Hacia las nueve y cuarto de la mañana se entrevieron algunos indicios de vegetación: hierbas flotando en aquel mar de arena y que les anunciaban, como a Cristóbal Colón, la proximidad de la tierra. Verdes vástagos brotaban tímidamente entre pedruscos que, a su vez, se convertirían en rocas de aquel océano.

Ondeaban en el horizonte colinas aún poco elevadas, cuyo perfil, difuminado por la bruma, se dibujaba vagamente. La monotonía desaparecía.

El doctor saludaba con entusiasmo aquella nueva comarca, y, cual vigía en un buque, estaba a punto de gritar:

—¡Tierra, tierra!

Una hora después, el continente se ofrecía a sus ojos con un aspecto aún salvaje, pero menos llano, menos desnudo y con algunos árboles que se perfilaban en el cielo ceniciento.

—¿Nos hallamos, pues, en tierra civilizada? —preguntó el cazador.

—Según lo que entienda por civilizado, señor Dick; de momento no veo habitantes.

—Al paso que llevamos —respondió Fergusson—, no tardaremos en verlos.

—¿Nos encontramos aún en tierra de negros, señor Samuel?

—Sí, Joe, mientras no lleguemos al país de los árabes.

—¿Árabes, señor? ¿Verdaderos árabes con sus camellos?

—No, sin camellos. Los camellos son raros, por no decir desconocidos, en estas comarcas. Para encontrarlos es preciso subir unos grados al norte.

—¡Qué fastidio!

—¿Por qué, Joe?

—Porque, si tuviésemos viento contrario, los camellos podrían sernos útiles.

—¿Cómo?

—Es una idea que se me ocurre, señor. Podríamos engancharlos a la barquilla y hacer que la remolcaran.

—¿Qué le parece?

—No eres el primero, Joe, a quien se le ha ocurrido la idea. Ha sido explotada, aunque es verdad que en una novela, por un autor francés muy ingenioso. Unos viajeros montan en un globo tirado por camellos, a quienes devora un león, el cual se coloca en su puesto y arrastra a su vez, y así sucesivamente. Ya ves que todo eso no es más que pura fantasía y nada tiene en común con nuestro género de locomoción.

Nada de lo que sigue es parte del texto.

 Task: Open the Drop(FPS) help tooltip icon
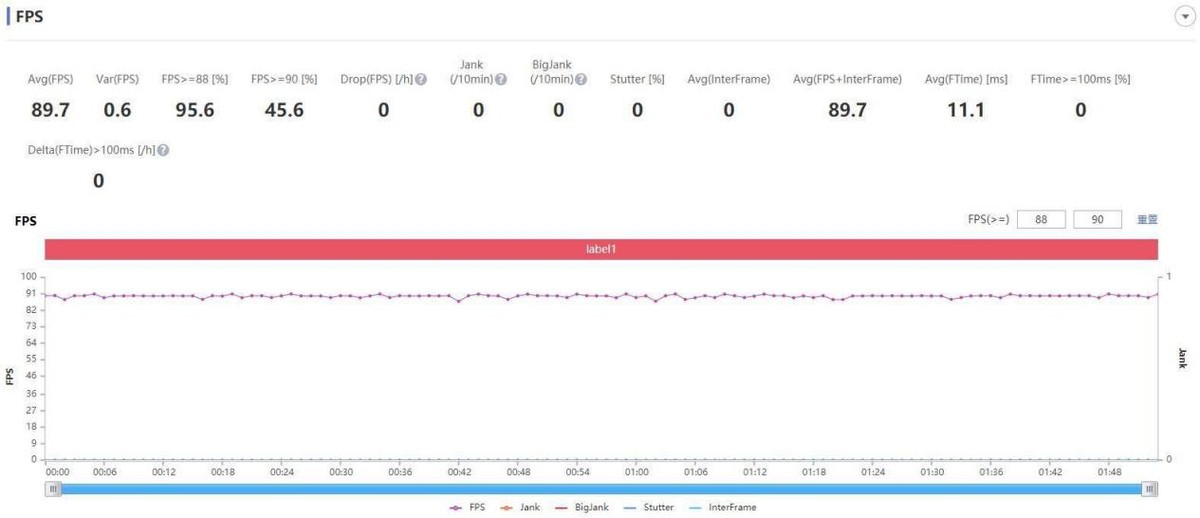pyautogui.click(x=421, y=79)
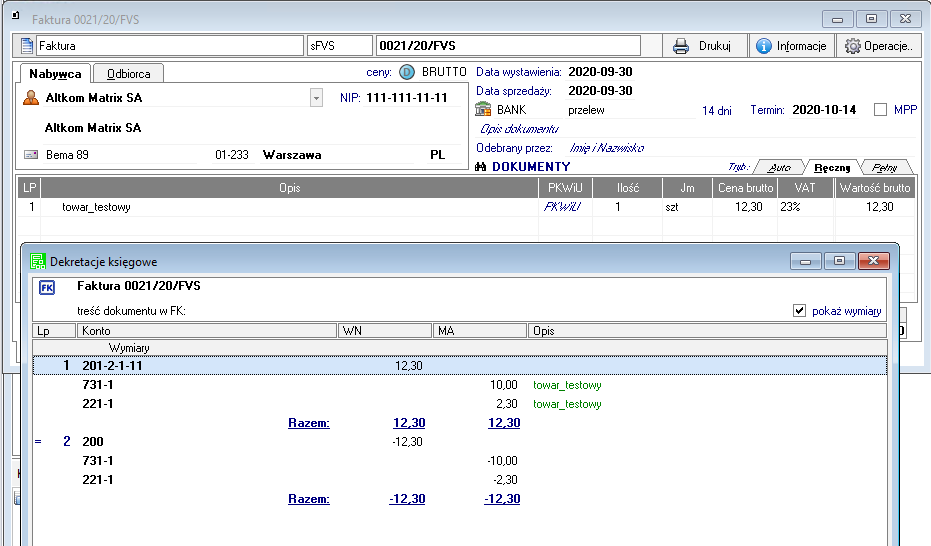Click the BANK payment icon

click(x=483, y=110)
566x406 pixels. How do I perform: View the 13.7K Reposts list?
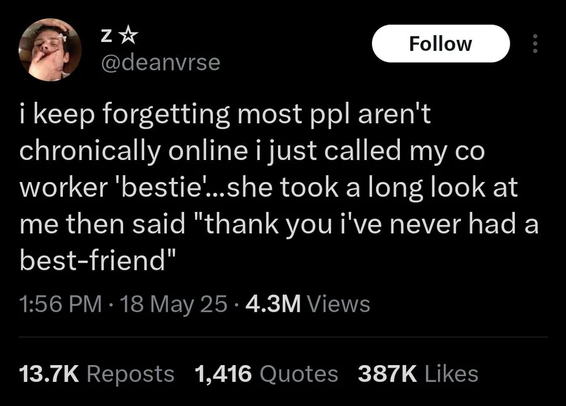(97, 374)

Joe, algo humillado al pensar que su idea ya había sido utilizada, estuvo devanándose los sesos para averiguar qué animal pudo devorar al león, y, no encontrándolo, se dedicó a examinar el país.

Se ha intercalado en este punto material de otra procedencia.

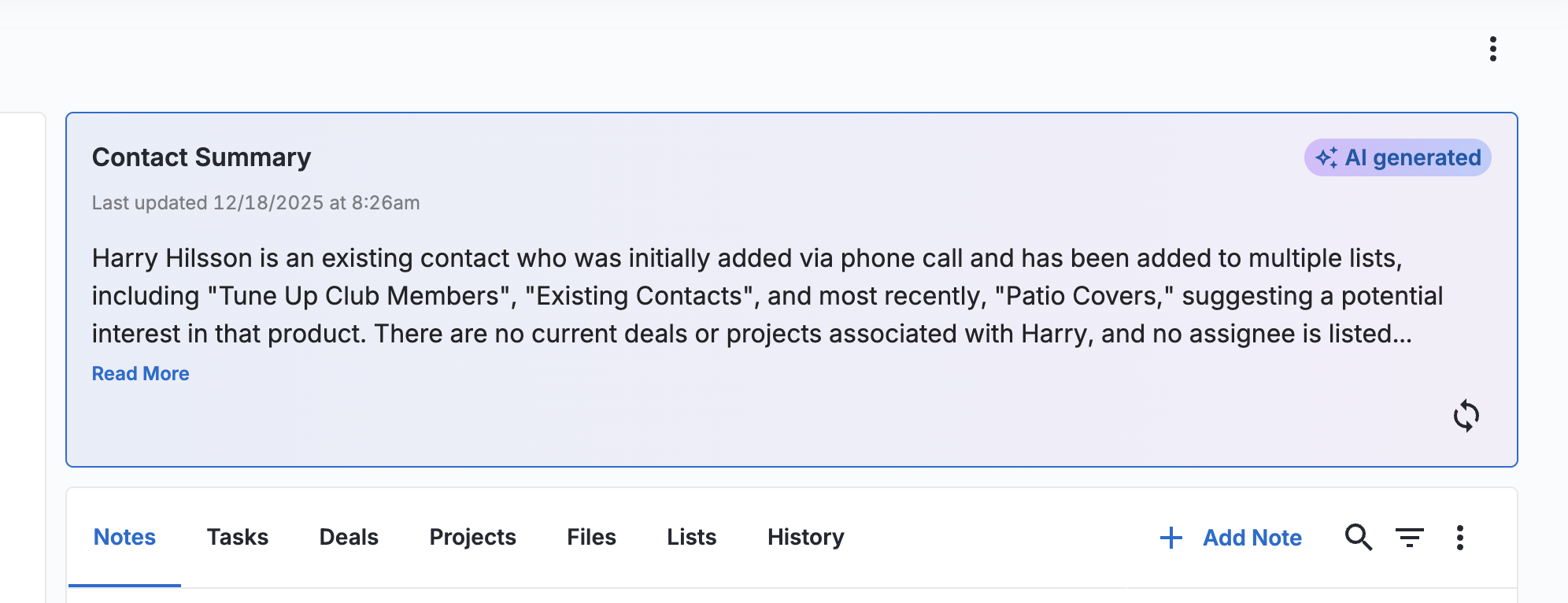Image resolution: width=1568 pixels, height=603 pixels.
Task: Click the Last updated timestamp text
Action: [x=256, y=203]
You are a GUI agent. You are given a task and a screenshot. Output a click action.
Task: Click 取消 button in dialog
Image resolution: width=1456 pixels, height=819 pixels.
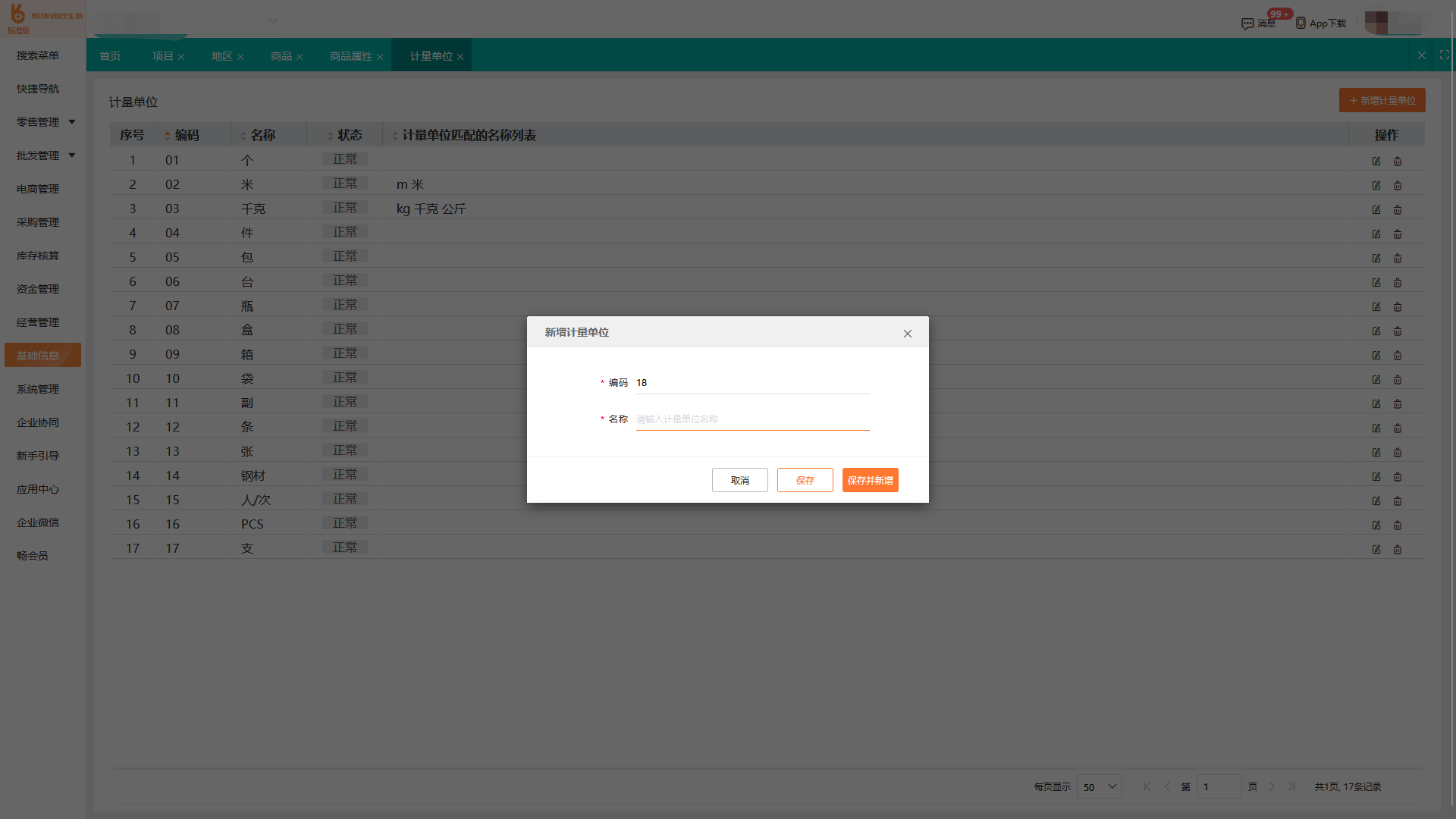740,480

Bajo su mirada se extendía un lago de mediana extensión, con un anfiteatro de colinas que aún no tenían derecho a llamarse montañas. Allí serpenteaban valles numerosos y fecundos, e intrincadas selvas con gran variedad de árboles. El palmito dominaba aquella masa, con sus hojas de quince pies de longitud y sus tallos erizados de agudas espinas; el bombax transmitía al viento el fino vello de sus semillas; los intensos perfumes del pendano, ese kenda de los árabes, impregnaban el aire hasta la zona que atravesaba el Victoria, el papayo de hojas palmeadas, la esterculiácea que produce la nuez de Sudán, el baobab y los bananos completaban aquella flora lujuriante de las regiones intertropicales.

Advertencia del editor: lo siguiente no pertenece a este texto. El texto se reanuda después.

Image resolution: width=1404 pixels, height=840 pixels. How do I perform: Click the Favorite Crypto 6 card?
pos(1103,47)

—El país es soberbio —dijo el doctor.

—Ahí hay animales —dijo Joe—. No estarán lejos los hombres.

—¡Magníficos elefantes! —exclamó Kennedy—. ¿No habría medio de cazar un poco?

—¿Cómo quieres que nos detengamos, amigo Dick, con una corriente tan violenta? Sufre un poco el suplicio de Tántalo. Ya te desquitarás más adelante.

Motivos había, en efecto, para excitar la imaginación de un cazador, así es que el corazón de Dick palpitaba con fuerza y sus dedos se crispaban sobre la culata de su Purdey.

La fauna de aquel país estaba a la altura de su flora. El toro salvaje se revolcaba en una hierba espesa bajo la cual desaparecía enteramente. Elefantes de la mayor talla, grises, negros o amarillos, pasaban como un tifón tempestuoso por los poblados bosques, rompiendo, golpeando, saqueando, dejando tras de sí una huella de devastación. Por las verdes laderas de las colinas fluían cascadas y arroyos, formando espaciosas charcas donde los hipopótamos se bañaban con mucho estrépito, y manatíes de doce pies de longitud y de cuerpo pisciforme se exhibían en las orillas, dirigiendo al cielo sus redondos pechos henchidos de leche.